4. **Find the Secret Numbers!**
This new equation looks just like our special parabola formula for a horizontal parabola: $(y-k)^2 = 4p(x-h)$.
By comparing our equation $(y-2)^2 = 4(x+1)$ with the special formula, I can see:
* $k = 2$ (because it's $y-2$)
* $h = -1$ (because it's $x+1$, which is $x-(-1)$)
* $4p = 4$, which means $p = 1$.

5. **Calculate the Key Parts!**
* **Vertex:** This is the point $(h, k)$. So, the vertex is $(-1, 2)$.
* **Focus:** For a horizontal parabola, the focus is $(h+p, k)$. So, the focus is $(-1+1, 2) = (0, 2)$.
* **Directrix:** For a horizontal parabola, the directrix is the line $x = h-p$. So, the directrix is $x = -1-1 = -2$.

6. **Sketch the Graph!**
* First, I plot the **vertex** at $(-1, 2)$.
* Then, I plot the **focus** at $(0, 2)$.
* Next, I draw a vertical line for the **directrix** at $x = -2$.
* Since $p=1$ (a positive number), the parabola opens towards the positive x-direction, which means it opens to the right.
* To get a couple more points to help draw it nicely, I can use a neat trick called the "latus rectum." Its length is $4p = 4$. From the focus $(0,2)$, I go up $2p/2 = 2$ units and down $2p/2 = 2$ units along a vertical line through the focus. This gives me points $(0, 2+2) = (0,4)$ and $(0, 2-2) = (0,0)$.
* Finally, I draw a smooth curve that passes through the vertex $(-1,2)$ and then curves out through $(0,0)$ and $(0,4)$, opening to the right, and curving away from the directrix.

Alternative answer

Answer:
Vertex: $(-1, 2)$
Focus: $(0, 2)$
Directrix: $x = -2$
(Graph sketch would be provided if this were a drawing tool, but I'll describe it: A parabola opening to the right, with its lowest point at $(-1, 2)$, passing through $(0,0)$ and $(0,4)$, and the vertical line $x=-2$ as its directrix.)

Explain
This is a question about parabolas and their properties (vertex, focus, directrix) . The solving step is:

First, I need to make our parabola equation look like its standard form so we can easily spot its key features. The standard form for a parabola that opens sideways (left or right) is $(y-k)^2 = 4p(x-h)$.
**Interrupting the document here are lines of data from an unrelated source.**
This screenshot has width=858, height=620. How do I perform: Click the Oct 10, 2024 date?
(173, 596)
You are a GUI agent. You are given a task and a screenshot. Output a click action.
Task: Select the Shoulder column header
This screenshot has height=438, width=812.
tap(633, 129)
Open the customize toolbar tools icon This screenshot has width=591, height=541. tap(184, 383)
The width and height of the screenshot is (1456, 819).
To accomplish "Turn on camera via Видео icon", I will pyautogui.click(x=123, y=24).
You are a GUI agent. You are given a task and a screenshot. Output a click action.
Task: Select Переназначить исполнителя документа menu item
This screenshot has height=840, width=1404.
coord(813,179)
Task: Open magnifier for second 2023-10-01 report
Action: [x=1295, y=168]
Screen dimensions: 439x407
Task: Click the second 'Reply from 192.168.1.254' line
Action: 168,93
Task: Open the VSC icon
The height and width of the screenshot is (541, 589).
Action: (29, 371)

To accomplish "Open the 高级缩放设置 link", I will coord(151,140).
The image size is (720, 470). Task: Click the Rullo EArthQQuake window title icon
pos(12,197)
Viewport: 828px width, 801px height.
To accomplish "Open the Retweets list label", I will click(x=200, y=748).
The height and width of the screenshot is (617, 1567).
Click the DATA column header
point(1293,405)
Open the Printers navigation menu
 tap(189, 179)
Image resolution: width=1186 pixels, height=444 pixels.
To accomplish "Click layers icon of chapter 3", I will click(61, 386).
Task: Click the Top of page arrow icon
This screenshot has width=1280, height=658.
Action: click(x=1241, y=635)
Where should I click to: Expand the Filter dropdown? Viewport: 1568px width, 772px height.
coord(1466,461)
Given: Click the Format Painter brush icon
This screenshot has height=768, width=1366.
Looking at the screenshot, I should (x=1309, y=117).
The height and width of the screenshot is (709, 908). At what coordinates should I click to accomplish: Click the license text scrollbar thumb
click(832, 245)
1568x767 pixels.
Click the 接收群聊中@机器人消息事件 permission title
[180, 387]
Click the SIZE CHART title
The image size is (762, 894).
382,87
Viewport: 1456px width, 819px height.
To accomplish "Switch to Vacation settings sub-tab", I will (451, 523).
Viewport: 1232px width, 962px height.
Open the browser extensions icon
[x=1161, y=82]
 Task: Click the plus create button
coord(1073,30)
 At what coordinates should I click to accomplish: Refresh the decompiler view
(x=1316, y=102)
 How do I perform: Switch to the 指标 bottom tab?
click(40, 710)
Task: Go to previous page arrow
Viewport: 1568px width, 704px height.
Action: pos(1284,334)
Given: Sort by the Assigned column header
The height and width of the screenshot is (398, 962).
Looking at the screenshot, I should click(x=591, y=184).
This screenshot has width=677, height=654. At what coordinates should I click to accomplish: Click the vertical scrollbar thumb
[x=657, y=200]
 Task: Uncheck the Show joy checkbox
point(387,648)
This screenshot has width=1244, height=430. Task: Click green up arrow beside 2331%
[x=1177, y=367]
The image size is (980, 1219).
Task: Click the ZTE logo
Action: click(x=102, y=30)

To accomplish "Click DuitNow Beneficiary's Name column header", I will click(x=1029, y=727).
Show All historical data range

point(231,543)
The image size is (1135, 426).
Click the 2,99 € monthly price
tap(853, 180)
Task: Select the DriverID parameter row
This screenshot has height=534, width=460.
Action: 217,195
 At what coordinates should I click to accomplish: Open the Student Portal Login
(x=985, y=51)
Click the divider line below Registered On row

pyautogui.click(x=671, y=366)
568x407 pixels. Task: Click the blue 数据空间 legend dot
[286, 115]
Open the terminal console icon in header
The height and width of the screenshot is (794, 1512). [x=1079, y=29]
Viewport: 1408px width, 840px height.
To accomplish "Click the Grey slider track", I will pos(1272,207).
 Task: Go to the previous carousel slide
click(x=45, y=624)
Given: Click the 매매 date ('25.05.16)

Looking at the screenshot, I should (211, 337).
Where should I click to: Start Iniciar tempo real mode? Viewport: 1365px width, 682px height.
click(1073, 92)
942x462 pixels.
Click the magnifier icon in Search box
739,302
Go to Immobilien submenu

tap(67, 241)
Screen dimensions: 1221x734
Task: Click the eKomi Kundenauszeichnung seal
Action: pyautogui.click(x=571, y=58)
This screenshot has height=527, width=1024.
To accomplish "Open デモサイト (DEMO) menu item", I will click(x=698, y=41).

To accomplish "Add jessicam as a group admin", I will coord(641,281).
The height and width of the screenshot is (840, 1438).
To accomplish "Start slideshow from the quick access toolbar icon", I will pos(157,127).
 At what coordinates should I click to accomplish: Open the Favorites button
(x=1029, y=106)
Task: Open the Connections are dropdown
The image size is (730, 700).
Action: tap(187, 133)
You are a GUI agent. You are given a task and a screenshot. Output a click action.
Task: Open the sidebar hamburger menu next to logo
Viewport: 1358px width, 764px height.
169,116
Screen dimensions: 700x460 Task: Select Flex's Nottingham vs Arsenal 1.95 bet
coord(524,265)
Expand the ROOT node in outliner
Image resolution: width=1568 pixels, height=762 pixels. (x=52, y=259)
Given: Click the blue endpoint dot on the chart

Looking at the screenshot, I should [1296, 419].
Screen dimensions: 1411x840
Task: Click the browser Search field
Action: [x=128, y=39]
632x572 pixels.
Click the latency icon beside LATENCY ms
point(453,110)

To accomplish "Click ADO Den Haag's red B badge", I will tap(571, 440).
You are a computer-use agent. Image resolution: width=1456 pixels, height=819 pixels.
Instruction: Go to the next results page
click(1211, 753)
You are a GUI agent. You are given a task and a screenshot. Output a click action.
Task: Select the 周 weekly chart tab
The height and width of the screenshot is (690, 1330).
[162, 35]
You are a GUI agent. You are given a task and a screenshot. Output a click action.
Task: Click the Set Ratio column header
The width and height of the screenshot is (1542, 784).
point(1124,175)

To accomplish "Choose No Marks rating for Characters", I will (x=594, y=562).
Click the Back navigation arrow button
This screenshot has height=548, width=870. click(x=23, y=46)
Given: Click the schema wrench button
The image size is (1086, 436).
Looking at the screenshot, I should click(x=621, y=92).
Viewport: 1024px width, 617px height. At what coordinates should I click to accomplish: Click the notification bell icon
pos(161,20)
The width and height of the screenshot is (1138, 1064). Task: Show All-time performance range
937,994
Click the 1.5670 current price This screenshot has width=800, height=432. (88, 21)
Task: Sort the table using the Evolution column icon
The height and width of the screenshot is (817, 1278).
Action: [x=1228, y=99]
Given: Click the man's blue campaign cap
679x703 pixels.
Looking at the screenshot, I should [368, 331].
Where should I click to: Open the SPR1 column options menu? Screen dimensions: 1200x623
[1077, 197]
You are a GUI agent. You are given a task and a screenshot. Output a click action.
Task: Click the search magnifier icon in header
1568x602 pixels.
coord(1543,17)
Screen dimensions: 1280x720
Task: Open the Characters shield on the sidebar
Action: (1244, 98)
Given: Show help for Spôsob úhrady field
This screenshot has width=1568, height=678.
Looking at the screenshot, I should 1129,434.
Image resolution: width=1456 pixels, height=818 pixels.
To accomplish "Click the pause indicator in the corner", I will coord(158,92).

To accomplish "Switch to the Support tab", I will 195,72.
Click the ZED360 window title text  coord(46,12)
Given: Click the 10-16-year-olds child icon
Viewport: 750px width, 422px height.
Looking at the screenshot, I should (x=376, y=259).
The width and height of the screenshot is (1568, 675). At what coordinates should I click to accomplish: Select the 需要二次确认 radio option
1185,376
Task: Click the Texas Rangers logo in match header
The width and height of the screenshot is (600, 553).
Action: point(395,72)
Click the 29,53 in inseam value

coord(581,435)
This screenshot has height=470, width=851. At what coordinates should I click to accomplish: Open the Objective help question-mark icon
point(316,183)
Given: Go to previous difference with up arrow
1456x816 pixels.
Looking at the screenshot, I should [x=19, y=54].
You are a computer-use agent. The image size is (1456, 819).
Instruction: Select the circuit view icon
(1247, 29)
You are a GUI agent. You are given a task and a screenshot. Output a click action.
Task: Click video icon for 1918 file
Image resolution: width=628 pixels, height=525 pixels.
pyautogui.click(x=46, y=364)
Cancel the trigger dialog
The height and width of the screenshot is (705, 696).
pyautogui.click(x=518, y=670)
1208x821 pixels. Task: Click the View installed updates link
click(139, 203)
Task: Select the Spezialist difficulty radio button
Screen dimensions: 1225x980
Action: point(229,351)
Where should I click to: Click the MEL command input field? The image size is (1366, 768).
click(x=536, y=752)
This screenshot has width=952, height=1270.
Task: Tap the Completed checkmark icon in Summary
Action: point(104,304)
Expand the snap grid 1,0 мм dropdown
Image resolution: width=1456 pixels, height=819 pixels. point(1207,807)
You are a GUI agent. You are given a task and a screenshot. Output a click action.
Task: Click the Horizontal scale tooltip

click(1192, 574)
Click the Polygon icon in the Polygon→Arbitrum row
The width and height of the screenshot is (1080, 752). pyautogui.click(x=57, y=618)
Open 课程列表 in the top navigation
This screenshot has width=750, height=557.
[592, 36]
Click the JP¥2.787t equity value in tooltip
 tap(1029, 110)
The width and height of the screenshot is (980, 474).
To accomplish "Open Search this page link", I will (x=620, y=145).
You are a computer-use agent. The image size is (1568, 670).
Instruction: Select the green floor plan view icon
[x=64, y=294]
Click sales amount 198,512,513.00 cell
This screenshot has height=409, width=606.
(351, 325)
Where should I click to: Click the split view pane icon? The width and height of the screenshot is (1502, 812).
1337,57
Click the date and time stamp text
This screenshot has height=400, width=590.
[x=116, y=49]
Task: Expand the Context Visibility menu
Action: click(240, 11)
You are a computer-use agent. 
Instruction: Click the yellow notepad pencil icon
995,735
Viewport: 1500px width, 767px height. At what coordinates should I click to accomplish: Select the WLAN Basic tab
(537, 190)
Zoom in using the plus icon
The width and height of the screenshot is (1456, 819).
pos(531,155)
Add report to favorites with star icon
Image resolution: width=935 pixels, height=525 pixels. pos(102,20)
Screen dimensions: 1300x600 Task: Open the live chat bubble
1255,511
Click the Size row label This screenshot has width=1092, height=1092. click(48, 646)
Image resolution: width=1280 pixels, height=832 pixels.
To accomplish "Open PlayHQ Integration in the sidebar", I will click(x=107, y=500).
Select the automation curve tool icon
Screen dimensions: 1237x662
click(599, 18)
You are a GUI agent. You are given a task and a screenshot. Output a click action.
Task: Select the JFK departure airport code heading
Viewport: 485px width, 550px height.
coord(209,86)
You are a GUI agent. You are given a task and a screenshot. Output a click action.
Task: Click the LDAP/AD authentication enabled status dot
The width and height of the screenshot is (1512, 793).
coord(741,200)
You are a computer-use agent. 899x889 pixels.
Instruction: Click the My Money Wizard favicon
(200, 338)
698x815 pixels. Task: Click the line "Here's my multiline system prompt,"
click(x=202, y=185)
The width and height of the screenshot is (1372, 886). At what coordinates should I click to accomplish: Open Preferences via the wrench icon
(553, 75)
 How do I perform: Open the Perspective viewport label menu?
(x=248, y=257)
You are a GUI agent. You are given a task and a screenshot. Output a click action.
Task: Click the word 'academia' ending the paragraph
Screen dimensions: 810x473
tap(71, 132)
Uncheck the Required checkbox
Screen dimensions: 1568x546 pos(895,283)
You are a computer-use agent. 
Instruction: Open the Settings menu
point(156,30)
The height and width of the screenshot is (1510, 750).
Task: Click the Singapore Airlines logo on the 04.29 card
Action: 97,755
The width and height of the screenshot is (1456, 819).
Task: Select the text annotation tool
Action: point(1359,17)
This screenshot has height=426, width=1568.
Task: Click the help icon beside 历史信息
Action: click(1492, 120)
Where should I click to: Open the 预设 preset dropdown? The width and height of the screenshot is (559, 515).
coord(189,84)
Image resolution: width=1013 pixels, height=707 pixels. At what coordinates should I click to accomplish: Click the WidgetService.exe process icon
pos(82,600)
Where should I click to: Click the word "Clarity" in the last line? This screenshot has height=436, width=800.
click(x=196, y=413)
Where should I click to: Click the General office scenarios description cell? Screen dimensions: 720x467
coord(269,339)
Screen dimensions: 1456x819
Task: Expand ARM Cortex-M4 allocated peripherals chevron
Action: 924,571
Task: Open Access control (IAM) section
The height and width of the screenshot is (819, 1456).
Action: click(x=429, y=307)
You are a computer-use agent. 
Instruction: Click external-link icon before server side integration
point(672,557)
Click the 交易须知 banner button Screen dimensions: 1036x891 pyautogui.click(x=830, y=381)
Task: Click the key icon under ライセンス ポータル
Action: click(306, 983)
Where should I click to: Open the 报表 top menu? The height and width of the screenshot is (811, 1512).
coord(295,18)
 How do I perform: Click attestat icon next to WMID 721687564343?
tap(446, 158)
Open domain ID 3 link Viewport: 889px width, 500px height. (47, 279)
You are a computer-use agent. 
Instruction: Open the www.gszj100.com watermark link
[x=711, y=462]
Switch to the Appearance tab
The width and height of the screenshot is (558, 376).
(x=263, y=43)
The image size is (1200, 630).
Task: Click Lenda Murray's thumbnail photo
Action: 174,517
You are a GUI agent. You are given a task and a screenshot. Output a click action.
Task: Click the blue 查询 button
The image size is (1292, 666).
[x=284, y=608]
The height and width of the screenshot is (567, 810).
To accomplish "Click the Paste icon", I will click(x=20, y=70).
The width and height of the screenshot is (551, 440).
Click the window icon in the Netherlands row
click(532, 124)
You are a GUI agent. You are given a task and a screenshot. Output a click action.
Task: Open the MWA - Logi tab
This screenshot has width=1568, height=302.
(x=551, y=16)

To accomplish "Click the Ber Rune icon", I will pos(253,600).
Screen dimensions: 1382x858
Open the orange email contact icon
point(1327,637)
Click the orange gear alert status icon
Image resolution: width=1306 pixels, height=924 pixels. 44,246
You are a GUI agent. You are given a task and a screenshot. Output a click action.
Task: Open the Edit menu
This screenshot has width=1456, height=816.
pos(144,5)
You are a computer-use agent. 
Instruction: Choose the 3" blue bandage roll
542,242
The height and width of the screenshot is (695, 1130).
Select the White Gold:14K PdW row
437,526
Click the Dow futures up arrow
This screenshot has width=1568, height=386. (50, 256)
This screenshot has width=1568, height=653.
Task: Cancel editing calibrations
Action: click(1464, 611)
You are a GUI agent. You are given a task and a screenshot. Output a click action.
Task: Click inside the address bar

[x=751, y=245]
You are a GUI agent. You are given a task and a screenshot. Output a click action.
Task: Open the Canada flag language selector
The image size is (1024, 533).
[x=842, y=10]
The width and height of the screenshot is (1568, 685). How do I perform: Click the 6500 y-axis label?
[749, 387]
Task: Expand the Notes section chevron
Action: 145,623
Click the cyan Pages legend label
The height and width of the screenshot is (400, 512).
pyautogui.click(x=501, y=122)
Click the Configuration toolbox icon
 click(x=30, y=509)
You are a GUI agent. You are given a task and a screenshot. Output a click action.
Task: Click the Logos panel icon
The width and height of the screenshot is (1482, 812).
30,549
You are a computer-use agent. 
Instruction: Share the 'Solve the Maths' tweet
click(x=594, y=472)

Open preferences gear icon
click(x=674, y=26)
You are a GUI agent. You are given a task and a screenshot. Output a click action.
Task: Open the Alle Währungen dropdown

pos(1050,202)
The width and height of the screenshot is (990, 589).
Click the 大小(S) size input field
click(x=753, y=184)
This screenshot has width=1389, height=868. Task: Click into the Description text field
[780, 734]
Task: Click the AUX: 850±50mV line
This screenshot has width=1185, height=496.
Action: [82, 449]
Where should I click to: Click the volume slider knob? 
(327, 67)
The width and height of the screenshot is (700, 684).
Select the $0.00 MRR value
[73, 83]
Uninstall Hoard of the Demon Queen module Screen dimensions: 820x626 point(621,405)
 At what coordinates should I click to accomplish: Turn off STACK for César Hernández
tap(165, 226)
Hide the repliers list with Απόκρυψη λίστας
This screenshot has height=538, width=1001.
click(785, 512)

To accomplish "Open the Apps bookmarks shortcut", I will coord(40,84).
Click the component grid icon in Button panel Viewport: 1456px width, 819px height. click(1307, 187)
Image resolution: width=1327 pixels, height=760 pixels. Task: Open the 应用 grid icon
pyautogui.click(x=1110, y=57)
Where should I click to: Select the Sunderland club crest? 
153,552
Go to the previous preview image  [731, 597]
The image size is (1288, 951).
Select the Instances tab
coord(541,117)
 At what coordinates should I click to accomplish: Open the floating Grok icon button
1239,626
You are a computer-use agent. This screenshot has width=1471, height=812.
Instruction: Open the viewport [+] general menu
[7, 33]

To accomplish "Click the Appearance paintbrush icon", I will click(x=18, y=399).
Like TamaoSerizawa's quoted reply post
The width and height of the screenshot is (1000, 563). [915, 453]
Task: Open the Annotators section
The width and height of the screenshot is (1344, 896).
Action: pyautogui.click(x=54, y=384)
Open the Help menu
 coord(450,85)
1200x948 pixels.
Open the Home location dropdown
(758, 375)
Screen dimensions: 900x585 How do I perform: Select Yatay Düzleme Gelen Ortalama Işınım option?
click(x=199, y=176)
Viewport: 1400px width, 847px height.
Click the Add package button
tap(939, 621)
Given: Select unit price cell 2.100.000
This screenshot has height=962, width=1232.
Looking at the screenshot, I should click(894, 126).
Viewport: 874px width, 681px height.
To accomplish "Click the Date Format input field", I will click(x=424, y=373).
1. **Rearrange the equation:**
Our equation is $y^2 - 4y - 4x = 0$.
I want to get all the 'y' terms on one side and the 'x' terms on the other.
$y^2 - 4y = 4x$

2. **Complete the Square for the 'y' terms:**
To make the left side a perfect square (like $(y-k)^2$), I need to add a number to $y^2 - 4y$. I take half of the coefficient of 'y' (which is -4), and then square it.
Half of -4 is -2.
$(-2)^2 = 4$.
So, I add 4 to both sides of the equation:
$y^2 - 4y + 4 = 4x + 4$

3. **Factor and Simplify:**
Now, the left side can be factored as a perfect square:
$(y-2)^2 = 4x + 4$
On the right side, I can factor out a 4:
$(y-2)^2 = 4(x+1)$

4. **Identify the Vertex, Focus, and Directrix:**
Now our equation $(y-2)^2 = 4(x+1)$ looks just like the standard form $(y-k)^2 = 4p(x-h)$.
* By comparing them, I can see that $k=2$ and $h=-1$. So, the **vertex** is $(h, k) = (-1, 2)$.
* Next, I find 'p'. From $4p = 4$, I know that $p=1$.
* Since the 'y' term is squared and 'p' is positive, the parabola opens to the right. The **focus** is $p$ units to the right of the vertex. So, the focus is $(h+p, k) = (-1+1, 2) = (0, 2)$.
* The **directrix** is a vertical line $p$ units to the left of the vertex. So, the directrix is $x = h-p = -1-1 = -2$. The equation for the directrix is $x=-2$.

5. **Sketch the Graph:**
To sketch it, I would:
* Plot the vertex at $(-1, 2)$.
* Plot the focus at $(0, 2)$.
* Draw a vertical dashed line for the directrix at $x = -2$.
* Since $p=1$, the "width" of the parabola at the focus is $4p = 4$. This means from the focus $(0,2)$, I go 2 units up to $(0,4)$ and 2 units down to $(0,0)$. These two points are also on the parabola.
* Finally, draw a smooth curve that passes through the vertex and these two points, opening towards the focus and away from the directrix.